Employer-sponsored plans governed by the federal Employee Retirement Income Security Act (ERISA) tend to have the strongest subrogation rights. Because ERISA is federal law, it overrides state consumer protections that might otherwise limit what the insurer can claw back. Non-ERISA plans, such as individual policies purchased through the marketplace, are more likely to be subject to state laws that require the insurer to wait until you’ve been fully compensated before asserting subrogation rights.
Subrogation amounts can often be negotiated down, especially if your settlement didn’t fully cover your losses. Review the demand carefully and verify that every charge relates to accident-related treatment. If the insurer is claiming reimbursement for care that had nothing to do with the crash, push back.
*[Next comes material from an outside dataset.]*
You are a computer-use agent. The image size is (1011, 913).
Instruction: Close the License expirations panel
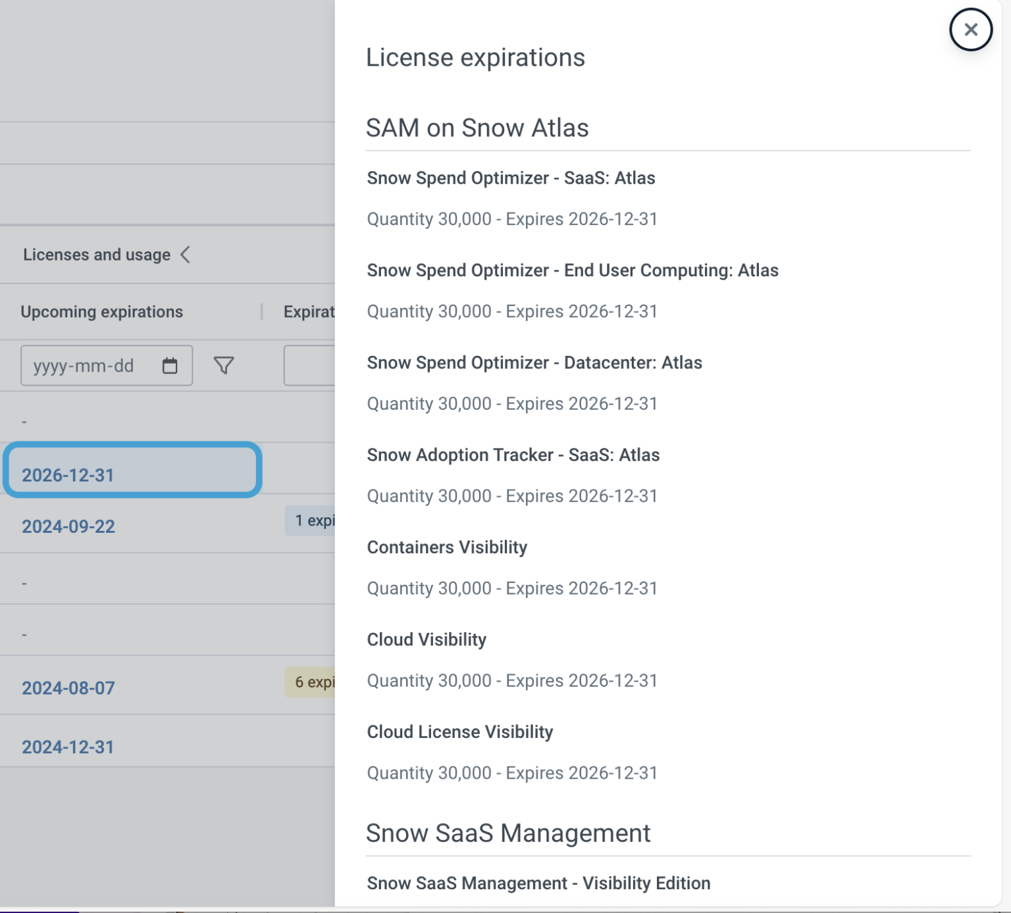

Not every dollar of a car accident settlement lands in your pocket tax-free. Federal tax law draws a clear line based on whether the damages compensate for physical injuries.
Compensation you receive for physical injuries or physical sickness is excluded from gross income under the federal tax code. That exclusion covers medical expenses, pain and suffering tied to a physical injury, and even lost wages when they’re part of a personal injury settlement for physical harm. The IRS has consistently held that compensatory damages received on account of personal physical injury, including the portion allocated to lost wages, are not taxable.1Internal Revenue Service. Tax Implications of Settlements and Judgments
Punitive damages are always taxable, regardless of whether the underlying claim involved physical injuries. The statute explicitly carves them out of the exclusion.2Office of the Law Revision Counsel. 26 USC 104 – Compensation for Injuries or Sickness Interest earned on a delayed settlement payment is also taxable income.
Emotional distress damages occupy a middle ground. If your emotional distress stems directly from a physical injury sustained in the crash, the compensation is tax-free. But if you receive damages for emotional distress that isn’t connected to a physical injury, those damages are generally taxable, with one exception: you can exclude amounts that reimburse you for actual medical expenses related to the emotional distress, as long as you didn’t already deduct those expenses on a prior tax return.2Office of the Law Revision Counsel. 26 USC 104 – Compensation for Injuries or Sickness
Not every fender bender needs a lawyer. If you have minor injuries, clear liability, and a cooperative insurance company, you can probably handle the claim yourself. But certain situations tilt the math heavily toward getting legal help:
Most personal injury attorneys work on contingency, meaning you pay nothing upfront. The standard fee is roughly 33 percent of the settlement if the case resolves before a lawsuit is filed, and often increases to 40 percent or more if it goes to litigation. That sounds steep, but studies consistently show that represented claimants recover significantly more even after attorney fees than unrepresented ones. Initial consultations are typically free, and anything you discuss with an attorney during a consultation is protected by attorney-client privilege even if you decide not to hire them.
Every state imposes a deadline for filing a personal injury lawsuit, known as the statute of limitations. Miss it, and you permanently lose the right to sue, no matter how strong your case is. These deadlines vary significantly by state, ranging from as little as one year to as long as six years. Most states fall in the two-to-four-year range.
The clock usually starts on the date of the accident, though some states allow exceptions for injuries that weren’t immediately discoverable. Don’t rely on the outer limits of these deadlines. Evidence deteriorates over time, witnesses forget details, and insurance companies become less cooperative the longer a claim sits idle. Filing promptly protects both your legal rights and the quality of your evidence.